BEGIN

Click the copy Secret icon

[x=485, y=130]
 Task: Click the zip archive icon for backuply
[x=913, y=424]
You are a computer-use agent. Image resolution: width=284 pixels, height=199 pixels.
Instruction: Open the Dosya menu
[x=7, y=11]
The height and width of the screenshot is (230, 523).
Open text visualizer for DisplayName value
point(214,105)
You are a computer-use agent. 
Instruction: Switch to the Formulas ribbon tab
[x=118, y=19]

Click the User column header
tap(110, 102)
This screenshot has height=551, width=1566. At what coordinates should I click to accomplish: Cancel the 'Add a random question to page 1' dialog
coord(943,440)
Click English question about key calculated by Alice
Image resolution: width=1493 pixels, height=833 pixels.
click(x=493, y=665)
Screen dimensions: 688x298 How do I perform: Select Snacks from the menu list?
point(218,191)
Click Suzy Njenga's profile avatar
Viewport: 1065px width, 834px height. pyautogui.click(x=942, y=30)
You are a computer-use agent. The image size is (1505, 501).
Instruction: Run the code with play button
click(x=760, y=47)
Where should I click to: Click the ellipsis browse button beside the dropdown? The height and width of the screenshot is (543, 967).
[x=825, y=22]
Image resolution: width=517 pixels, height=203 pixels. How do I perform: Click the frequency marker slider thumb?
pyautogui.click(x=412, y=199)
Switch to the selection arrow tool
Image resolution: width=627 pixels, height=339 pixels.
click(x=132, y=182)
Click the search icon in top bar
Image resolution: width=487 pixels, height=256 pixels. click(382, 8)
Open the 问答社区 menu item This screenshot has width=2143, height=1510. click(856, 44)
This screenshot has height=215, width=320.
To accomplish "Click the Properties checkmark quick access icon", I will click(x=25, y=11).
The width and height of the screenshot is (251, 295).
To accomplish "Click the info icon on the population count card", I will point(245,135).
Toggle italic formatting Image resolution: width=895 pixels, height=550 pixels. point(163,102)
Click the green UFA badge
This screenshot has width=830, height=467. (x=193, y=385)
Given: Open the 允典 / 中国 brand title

END

__Requirement__
In the records above, how many lines hold the string "computer"? Reply with only the number.

__Finished task__
3